What Ukraine Shows Us About US Policy


The war in Ukraine does not directly involve the United States. More than two-thirds of Americans oppose any US military involvement in Ukraine. But Americans are hardly neutral. At more than three to one (75 to 22%), Americans to sympathize more with Ukraine than with Russia.

It is essentially a moral sentiment. Americans see Russia as a bully, and you have to stand up to the bullies. This is exactly what Ukrainian President Volodymyr Zelensky is doing, with the support of the United States. Sixty-four percent of Americans have a favorable opinion of Zelensky. And Russian President Vladimir Putin? 11 percent.

The war between Russia and Ukraine is not just a regional conflict. It has global resonance because it represents a clash of civilizations — Russia against “the West”. Putin sees himself as the savior of Russian civilization – orthodox in its religion, traditional in its values ​​and authoritarian – against the liberal, democratic and pluralistic “West”.

Putin appears genuinely shocked by the fierce resistance his forces are facing, both from Ukrainians themselves and from the United States and Europe. He published an essay last year (“On the historical unity of Russians and Ukrainians”) arguing that Russians and Ukrainians are actually “one people” with the same origins and values, aligned against “the West”.

Ukraine is truly a frontier country in the clash of civilizations. Catholics are concentrated in western Ukraine, historically dominated by Poland. Orthodox Christians predominate in the Russian-speaking eastern part of the country. The confrontation took place in the “Orange Revolution” in the aftermath of Ukraine’s 2004 presidential election when, after a tumultuous campaign of protests, strikes and civil disobedience, the most pro-Western candidate was elected.

It’s a division on politics, not just on religion. Western Ukraine traditionally identifies more with “the West” and its tradition of liberal democracy. Eastern Ukraine traditionally identifies more with Russia and its tradition of authoritarian rule. A The Ukrainian historian writes recently that Putin’s invasion is “based on the belief that he is at war, not with Ukraine, but with the West on Ukrainian lands”.

Accordingly, the West – that is, the United States and other NATO countries – provides strong support for Ukraine. It has become a war between Western civilization and Putin’s “Eurasianism”, which combines Orthodox religion, traditional moral and sexual values ​​and the restoration of the Russian Empire across Europe and Asia. In the West, however, Putin’s aggression in Ukraine has sparked a global political confrontation between democracy and authoritarianism. A new cold war.

Speaking in Warsaw on Saturday, Biden said: “The battle for democracy could not and did not end with the end of the Cold War.” He even tried to enlist the support of the Russian people saying, “For God’s sake, this man [Putin] can’t stay in power. Many Russians do not understand why they are at war with Ukraine. But Russia, of course, is not a democracy.

This conflict has a certain resonance in American politics. The American political tradition is deeply anti-authoritarian (“Don’t Tread On Me”), which is why Putin receives so little support from the American public.

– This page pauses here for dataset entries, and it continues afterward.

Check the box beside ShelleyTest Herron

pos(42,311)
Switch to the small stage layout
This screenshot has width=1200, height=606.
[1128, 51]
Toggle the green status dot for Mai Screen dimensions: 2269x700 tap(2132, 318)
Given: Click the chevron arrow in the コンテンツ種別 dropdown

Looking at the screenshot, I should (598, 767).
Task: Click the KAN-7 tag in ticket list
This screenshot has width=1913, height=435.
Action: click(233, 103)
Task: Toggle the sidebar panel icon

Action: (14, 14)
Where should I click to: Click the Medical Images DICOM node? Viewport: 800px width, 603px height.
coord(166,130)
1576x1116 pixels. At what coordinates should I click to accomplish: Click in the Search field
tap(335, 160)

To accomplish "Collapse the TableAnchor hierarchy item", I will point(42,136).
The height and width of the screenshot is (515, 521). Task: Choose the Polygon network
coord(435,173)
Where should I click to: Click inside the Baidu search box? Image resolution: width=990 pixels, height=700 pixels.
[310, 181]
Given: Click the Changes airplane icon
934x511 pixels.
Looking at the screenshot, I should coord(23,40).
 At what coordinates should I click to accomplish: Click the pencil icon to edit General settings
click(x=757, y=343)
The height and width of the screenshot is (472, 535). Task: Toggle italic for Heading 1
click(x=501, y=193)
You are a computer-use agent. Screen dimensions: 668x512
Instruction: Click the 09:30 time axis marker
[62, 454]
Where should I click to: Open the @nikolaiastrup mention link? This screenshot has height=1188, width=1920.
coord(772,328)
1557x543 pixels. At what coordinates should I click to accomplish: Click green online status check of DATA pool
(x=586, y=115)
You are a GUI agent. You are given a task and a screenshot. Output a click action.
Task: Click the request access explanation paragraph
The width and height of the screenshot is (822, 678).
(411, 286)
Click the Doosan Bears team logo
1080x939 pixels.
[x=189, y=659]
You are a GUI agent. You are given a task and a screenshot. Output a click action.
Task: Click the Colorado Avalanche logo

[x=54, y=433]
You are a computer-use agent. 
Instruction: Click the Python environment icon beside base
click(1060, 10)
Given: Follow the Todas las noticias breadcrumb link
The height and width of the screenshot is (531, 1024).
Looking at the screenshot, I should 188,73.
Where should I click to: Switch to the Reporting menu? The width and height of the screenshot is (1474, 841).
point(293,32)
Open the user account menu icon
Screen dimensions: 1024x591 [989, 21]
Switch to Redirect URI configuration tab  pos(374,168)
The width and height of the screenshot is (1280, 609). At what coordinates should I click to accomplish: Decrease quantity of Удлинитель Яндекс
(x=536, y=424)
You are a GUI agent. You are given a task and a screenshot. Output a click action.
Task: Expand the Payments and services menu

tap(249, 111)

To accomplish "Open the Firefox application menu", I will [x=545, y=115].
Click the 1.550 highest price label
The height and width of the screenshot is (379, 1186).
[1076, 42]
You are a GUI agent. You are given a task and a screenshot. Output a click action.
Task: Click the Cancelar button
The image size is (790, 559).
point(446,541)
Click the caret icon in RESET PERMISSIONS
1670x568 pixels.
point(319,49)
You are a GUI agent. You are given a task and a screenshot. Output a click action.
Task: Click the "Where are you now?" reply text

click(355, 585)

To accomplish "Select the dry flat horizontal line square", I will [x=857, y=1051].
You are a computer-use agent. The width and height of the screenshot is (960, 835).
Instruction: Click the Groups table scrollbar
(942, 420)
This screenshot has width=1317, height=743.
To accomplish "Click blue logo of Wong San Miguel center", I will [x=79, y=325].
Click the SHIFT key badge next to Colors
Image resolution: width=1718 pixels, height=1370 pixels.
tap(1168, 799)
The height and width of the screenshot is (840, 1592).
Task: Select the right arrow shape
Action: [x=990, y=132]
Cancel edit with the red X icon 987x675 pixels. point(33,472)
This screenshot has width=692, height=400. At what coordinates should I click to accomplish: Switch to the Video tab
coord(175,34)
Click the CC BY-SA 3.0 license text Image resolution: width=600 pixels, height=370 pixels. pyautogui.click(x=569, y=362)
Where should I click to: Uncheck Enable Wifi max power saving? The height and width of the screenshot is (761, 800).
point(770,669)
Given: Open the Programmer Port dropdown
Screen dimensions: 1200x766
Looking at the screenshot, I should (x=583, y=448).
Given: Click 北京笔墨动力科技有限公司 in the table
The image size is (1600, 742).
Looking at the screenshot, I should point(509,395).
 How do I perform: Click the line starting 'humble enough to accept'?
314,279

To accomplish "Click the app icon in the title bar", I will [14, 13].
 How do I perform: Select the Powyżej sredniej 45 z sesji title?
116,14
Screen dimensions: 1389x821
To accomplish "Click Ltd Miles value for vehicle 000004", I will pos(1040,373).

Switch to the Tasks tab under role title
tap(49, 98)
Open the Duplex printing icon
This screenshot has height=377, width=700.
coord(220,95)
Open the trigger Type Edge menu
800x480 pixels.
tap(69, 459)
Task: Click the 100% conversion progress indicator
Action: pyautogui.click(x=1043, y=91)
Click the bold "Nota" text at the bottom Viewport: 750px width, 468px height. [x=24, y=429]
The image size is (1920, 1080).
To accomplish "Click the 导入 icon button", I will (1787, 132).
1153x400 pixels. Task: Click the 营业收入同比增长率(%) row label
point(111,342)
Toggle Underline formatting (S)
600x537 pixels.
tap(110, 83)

But the radical right, which came to power with Donald Trump in 2017, includes a fringe that sometimes expresses authoritarian feelings.

Trump himself called Putin “smart”, “genius” and “savvy” (“He took over a country for two dollars in sanctions…just by entering”). When President Trump’s own intelligence community concluded that Russia interfered in the 2016 election, Trump sided with Putinwho denied.

Republicans now have a problem with Putin.

Some Republicans who criticized Putin tried to blame President Biden for facilitating the invasion. Sen. Ted Cruz (R-Texas) said, “Putin is a megalomaniac dictator. Biden is the president who decided to lift the sanctions against him and give the green light to the project that Putin was building in order to allow him to invade Ukraine.

A far-right Republican even harshly criticized Zelensky. “Remember that Zelensky is a thug,” said Rep. Madison Cawthorn (RN.C.) in a town hall. “Remember that the Ukrainian government is incredibly corrupt and incredibly evil and has pushed ‘woke’ ideologies,” he said.

This is a clue that helps explain Putin’s appeal to the radical right. Putin is on their side in the culture wars, attacking gay people, defending Russia’s ‘traditional values’ and criticizing the “sexless and infertile” liberalism of the West. He supports strongman politics and – something communists could never do – he embraces Christian nationalism. Like Trump, Putin may not be personally religious, but he accepts religion as a source of national identity.

Anne Applebaumauthor of “Twilight of democracy: the seductive lure of authoritarianismwrites that Putin wants to “remove the power of democratic rhetoric that so many people in his part of the world still associate with America.” It is a persistent contradiction that the United States is the most religious advanced industrial country in the world and also the most committed to democracy.

A few years ago, when the American Catholic Church was under attack over sex scandals, Catholic laity demanded a greater voice in church governance. I interviewed a bishop, who told me: “The Church does not work according to the principle of democracy. The church operates on the principle of authority.

Russia too.

And if Putin succeeds, much of the world will too.

The authoritarian threat replaces the communist threat.